The formula is: $\text{Estimate of } \sigma^2 = s^2 = \frac{1}{n-1} \left( \sum x^2 - \frac{(\sum x)^2}{n} \right)$
Let's break it down:
* We need $n-1$: $50 - 1 = 49$.
* We need $(\sum x)^2$: $(10450)^2 = 109202500$.
* Then, $\frac{(\sum x)^2}{n}$: $\frac{109202500}{50} = 2184050$.
* Now, plug everything into the big formula: $s^2 = \frac{1}{49} \left( 2235000 - 2184050 \right)$
* Subtract inside the parentheses: $2235000 - 2184050 = 50950$.
* Finally, divide by $n-1$: $s^2 = \frac{50950}{49} \approx 1039.7959...$
Rounding to two decimal places, our unbiased estimate for the population variance is $1039.80$.

Alternative answer

Answer: Unbiased estimate of $\mu$: $209$
Unbiased estimate of $\sigma^2$: $1039.80$ (or $50950/49$) Explain
This is a question about estimating the average value (mean) and how spread out the values are (variance) for a big group of students, by only looking at a small sample of them. We use special formulas to make sure our guesses are the best ones possible, which we call "unbiased estimates". . The solving step is:

First, let's find the unbiased estimate of the average amount of money students spend each year, which we call $\mu$. To do this, we just take the total amount of money spent by the students in our survey and divide it by the number of students in the survey.
We surveyed 50 students, and they spent a total of $10450$.
So, $\text{Estimate of } \mu = \text{Total money} / \text{Number of students} = 10450 / 50 = 209$.
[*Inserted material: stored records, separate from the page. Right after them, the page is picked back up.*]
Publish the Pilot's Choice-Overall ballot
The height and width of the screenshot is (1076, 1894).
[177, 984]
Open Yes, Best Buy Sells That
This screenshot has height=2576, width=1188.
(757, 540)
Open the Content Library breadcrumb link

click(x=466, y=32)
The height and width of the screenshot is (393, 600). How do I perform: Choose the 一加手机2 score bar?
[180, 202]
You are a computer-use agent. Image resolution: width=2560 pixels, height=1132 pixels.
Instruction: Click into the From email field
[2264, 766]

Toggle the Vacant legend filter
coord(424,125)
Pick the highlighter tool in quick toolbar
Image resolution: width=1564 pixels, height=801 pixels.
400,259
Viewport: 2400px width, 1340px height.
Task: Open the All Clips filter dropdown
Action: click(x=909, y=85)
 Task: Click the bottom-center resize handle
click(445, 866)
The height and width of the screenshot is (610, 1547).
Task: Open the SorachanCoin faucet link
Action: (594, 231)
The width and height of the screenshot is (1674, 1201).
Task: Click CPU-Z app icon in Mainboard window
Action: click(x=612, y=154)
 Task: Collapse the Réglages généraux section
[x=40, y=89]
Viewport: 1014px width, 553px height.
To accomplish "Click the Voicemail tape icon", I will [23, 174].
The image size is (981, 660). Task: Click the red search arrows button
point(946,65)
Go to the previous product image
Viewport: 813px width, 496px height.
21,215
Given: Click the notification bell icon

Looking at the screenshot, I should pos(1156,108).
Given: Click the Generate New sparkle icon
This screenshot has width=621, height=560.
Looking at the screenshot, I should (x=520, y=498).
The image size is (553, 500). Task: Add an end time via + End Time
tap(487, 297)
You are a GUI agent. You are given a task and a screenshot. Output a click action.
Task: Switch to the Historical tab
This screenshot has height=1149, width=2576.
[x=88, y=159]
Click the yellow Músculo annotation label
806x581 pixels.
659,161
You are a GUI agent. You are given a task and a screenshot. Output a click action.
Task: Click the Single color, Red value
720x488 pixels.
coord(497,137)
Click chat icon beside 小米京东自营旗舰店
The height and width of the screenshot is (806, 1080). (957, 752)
Next, we need to find the unbiased estimate of how spread out the spending habits are, which is called $\sigma^2$. This one uses a slightly more complicated formula to make sure our guess for the whole population is super accurate! The formula is $s^2 = \frac{1}{n-1} \left( \sum x^2 - \frac{(\sum x)^2}{n} \right)$.

1. We need to find $\frac{(\sum x)^2}{n}$:
* $\sum x = 10450$
* $(\sum x)^2 = 10450 \times 10450 = 109202500$
* $n = 50$
* So, $\frac{(\sum x)^2}{n} = 109202500 / 50 = 2184050$.

2. Now, we use the rest of the formula:
* $\sum x^2 = 2235000$
* Subtract the number we just found: $2235000 - 2184050 = 50950$.

3. Finally, we divide this number by $(n-1)$:
* $n-1 = 50 - 1 = 49$.
* So, $\text{Estimate of } \sigma^2 = 50950 / 49 \approx 1039.7959$.
* Rounding to two decimal places, this is $1039.80$.